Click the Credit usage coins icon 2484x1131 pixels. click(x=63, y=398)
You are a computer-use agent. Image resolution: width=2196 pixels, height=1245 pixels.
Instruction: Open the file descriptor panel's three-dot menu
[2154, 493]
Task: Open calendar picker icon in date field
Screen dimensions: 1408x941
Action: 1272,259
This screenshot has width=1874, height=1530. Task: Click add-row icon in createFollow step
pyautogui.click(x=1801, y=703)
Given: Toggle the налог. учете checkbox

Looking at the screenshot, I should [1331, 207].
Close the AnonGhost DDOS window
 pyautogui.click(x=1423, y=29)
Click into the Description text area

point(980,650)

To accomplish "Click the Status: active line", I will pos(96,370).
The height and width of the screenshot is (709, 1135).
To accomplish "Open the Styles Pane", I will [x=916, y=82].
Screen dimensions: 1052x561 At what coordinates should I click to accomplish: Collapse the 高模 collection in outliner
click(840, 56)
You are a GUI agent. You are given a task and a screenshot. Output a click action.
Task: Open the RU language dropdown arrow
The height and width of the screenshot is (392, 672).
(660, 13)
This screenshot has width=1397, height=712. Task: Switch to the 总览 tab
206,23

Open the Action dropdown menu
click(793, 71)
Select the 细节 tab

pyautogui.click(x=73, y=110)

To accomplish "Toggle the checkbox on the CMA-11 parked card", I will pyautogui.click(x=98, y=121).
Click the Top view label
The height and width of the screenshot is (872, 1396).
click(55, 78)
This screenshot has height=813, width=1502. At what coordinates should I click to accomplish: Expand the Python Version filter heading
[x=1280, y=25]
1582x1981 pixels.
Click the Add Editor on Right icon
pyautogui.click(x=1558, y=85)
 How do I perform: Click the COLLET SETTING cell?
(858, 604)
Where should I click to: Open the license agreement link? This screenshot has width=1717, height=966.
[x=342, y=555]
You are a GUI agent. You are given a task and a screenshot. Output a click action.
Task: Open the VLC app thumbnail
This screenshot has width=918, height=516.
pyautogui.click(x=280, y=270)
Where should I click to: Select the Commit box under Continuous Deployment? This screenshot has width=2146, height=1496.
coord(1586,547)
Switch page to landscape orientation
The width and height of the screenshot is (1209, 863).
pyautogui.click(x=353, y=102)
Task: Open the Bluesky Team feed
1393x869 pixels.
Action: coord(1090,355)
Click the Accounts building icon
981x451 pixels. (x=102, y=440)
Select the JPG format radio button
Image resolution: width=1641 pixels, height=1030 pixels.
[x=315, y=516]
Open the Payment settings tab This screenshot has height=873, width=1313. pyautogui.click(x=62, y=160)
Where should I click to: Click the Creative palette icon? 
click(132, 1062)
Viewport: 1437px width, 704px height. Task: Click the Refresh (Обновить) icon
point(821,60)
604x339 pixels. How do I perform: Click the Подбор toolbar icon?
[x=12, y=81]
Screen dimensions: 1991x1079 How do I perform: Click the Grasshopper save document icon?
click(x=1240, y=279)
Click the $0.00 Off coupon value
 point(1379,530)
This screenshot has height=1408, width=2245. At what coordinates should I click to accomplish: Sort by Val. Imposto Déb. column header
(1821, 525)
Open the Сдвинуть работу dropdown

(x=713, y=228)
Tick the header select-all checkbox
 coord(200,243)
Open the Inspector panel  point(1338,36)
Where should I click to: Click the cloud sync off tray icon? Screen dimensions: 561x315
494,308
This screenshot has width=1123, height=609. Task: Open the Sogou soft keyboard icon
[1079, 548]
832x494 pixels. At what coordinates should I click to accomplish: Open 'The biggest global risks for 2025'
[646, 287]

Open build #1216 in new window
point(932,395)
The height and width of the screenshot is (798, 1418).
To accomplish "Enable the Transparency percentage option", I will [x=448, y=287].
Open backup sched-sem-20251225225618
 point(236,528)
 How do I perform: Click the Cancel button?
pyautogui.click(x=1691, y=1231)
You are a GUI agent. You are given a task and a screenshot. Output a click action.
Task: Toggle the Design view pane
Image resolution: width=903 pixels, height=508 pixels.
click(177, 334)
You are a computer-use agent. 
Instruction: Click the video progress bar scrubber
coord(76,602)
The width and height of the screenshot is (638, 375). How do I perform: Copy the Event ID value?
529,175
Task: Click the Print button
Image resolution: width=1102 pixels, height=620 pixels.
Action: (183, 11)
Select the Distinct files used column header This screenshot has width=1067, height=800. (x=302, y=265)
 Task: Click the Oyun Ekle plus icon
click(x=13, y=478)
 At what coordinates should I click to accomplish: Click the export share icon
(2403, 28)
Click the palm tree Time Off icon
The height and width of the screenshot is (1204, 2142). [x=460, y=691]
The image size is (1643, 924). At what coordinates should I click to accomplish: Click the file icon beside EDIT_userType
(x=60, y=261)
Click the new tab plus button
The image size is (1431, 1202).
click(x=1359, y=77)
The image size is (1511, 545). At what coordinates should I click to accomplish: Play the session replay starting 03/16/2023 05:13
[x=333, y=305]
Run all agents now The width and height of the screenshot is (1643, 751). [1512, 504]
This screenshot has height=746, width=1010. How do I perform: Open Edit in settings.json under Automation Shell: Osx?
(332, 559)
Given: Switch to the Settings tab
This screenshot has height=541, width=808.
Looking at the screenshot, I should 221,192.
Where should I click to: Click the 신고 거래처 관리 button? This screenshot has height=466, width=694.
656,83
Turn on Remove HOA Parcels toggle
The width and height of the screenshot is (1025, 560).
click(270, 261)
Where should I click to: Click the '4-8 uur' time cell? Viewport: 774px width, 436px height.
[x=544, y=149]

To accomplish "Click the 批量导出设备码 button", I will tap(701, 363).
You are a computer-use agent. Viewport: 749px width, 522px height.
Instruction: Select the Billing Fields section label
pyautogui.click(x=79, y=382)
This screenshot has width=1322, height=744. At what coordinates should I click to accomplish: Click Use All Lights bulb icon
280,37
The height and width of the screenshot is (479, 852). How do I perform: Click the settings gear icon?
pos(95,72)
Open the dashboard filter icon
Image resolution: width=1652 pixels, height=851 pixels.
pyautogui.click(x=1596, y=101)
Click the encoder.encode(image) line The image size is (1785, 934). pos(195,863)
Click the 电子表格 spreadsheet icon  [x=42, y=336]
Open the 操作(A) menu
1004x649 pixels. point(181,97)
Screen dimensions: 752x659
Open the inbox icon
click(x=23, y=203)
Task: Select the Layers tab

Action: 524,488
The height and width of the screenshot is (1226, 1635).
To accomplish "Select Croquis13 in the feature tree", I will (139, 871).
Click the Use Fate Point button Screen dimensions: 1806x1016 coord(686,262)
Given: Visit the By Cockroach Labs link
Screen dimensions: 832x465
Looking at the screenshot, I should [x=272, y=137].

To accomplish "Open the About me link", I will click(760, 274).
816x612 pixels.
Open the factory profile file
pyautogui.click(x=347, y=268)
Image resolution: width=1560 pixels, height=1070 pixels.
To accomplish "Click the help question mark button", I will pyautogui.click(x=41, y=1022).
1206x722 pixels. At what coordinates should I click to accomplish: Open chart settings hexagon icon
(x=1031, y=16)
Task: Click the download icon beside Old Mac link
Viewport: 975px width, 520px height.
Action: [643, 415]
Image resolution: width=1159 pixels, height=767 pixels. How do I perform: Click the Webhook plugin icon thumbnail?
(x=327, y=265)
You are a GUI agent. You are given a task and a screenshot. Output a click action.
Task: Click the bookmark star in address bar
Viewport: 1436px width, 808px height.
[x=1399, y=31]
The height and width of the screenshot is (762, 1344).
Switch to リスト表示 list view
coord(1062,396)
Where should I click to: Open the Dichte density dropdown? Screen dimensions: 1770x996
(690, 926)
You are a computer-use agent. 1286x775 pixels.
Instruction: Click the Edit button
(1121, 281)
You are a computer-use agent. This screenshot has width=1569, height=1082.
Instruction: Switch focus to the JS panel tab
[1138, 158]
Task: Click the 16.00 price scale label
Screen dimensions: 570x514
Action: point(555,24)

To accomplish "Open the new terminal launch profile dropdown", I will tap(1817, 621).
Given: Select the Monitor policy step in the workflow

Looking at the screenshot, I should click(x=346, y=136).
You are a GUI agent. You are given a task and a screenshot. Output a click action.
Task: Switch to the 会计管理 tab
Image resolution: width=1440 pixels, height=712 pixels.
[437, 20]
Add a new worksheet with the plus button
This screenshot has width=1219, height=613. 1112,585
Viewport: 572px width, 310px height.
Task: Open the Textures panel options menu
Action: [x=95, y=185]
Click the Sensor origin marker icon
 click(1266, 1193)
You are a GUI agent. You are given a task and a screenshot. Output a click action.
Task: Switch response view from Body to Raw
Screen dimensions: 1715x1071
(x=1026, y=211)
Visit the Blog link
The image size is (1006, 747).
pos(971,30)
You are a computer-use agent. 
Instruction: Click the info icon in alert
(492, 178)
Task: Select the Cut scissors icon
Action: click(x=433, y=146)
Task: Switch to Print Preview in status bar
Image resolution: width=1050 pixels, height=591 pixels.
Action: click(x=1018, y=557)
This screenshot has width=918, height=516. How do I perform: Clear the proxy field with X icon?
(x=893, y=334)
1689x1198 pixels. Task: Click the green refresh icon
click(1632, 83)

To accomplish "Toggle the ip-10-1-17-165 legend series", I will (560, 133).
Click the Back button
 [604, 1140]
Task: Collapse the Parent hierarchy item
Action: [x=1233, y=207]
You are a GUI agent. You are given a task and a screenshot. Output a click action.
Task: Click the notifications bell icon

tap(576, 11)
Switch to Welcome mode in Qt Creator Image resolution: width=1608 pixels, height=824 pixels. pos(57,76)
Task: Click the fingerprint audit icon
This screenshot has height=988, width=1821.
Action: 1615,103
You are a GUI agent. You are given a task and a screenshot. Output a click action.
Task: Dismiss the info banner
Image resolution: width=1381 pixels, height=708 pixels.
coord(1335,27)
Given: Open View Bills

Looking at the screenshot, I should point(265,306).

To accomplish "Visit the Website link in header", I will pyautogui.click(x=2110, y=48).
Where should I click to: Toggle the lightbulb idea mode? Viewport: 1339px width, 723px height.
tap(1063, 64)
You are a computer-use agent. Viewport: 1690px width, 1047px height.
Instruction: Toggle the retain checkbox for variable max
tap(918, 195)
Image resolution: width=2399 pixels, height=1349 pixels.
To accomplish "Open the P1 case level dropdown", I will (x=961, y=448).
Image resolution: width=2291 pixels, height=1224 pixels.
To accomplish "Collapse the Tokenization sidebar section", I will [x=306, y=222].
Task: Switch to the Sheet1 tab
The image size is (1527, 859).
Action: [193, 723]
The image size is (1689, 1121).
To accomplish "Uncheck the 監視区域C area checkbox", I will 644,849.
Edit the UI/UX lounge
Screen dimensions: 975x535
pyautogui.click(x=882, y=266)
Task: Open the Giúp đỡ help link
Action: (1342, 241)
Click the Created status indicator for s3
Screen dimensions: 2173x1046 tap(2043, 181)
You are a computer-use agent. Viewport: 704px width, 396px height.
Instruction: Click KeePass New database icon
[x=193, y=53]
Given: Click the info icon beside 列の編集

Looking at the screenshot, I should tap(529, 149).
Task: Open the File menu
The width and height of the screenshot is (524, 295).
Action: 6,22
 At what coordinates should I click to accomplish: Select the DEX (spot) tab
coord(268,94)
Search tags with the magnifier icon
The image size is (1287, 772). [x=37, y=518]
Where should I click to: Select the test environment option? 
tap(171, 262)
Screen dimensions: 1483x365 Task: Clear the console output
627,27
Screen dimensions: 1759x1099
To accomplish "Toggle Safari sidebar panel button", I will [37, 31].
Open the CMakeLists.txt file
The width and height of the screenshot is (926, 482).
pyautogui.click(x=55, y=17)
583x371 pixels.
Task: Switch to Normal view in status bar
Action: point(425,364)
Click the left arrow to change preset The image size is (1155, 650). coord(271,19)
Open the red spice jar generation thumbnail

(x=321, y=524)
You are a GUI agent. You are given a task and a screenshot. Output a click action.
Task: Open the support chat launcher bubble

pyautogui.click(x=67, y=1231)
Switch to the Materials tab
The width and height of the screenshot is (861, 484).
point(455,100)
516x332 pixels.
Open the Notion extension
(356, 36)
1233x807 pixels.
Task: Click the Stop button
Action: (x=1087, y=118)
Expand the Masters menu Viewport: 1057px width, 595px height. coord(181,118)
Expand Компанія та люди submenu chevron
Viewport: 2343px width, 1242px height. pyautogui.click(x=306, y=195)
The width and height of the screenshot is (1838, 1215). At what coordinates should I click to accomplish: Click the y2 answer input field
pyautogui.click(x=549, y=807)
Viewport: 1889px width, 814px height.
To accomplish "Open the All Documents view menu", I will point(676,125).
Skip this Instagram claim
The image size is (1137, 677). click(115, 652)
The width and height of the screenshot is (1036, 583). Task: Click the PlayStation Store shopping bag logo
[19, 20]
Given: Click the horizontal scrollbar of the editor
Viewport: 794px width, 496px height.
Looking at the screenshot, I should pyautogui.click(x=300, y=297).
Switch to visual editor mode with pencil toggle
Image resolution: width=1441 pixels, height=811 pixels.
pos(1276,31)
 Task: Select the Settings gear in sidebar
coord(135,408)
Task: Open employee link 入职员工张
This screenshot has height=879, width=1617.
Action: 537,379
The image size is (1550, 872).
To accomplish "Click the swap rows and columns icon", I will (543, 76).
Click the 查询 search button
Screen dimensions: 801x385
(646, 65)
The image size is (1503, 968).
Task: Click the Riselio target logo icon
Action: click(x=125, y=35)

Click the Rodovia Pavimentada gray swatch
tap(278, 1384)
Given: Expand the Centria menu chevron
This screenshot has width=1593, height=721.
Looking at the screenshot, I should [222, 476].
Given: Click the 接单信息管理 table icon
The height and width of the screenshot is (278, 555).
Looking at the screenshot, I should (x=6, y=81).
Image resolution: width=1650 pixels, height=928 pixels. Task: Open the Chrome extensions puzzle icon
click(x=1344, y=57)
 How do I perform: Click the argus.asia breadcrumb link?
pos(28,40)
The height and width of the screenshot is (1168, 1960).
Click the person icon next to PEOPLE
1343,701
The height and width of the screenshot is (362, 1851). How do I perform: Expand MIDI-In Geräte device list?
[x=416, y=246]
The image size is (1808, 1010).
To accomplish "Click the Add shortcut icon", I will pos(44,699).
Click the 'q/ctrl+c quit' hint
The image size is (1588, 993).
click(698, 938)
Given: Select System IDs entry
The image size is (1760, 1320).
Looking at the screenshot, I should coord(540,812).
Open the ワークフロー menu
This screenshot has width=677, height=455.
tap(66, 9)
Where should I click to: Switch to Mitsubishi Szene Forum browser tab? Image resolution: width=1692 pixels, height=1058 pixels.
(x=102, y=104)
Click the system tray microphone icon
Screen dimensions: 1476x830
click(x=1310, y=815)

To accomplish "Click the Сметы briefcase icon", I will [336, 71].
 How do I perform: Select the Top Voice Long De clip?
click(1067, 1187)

§ §

(Task statement): Above are the records; copy exactly the lines from the line with "Task: Select the Settings gear in sidebar" through the line with "Click the 查询 search button", both included.

(Task answer):
 Task: Select the Settings gear in sidebar
coord(135,408)
Task: Open employee link 入职员工张
This screenshot has height=879, width=1617.
Action: 537,379
The image size is (1550, 872).
To accomplish "Click the swap rows and columns icon", I will (543, 76).
Click the 查询 search button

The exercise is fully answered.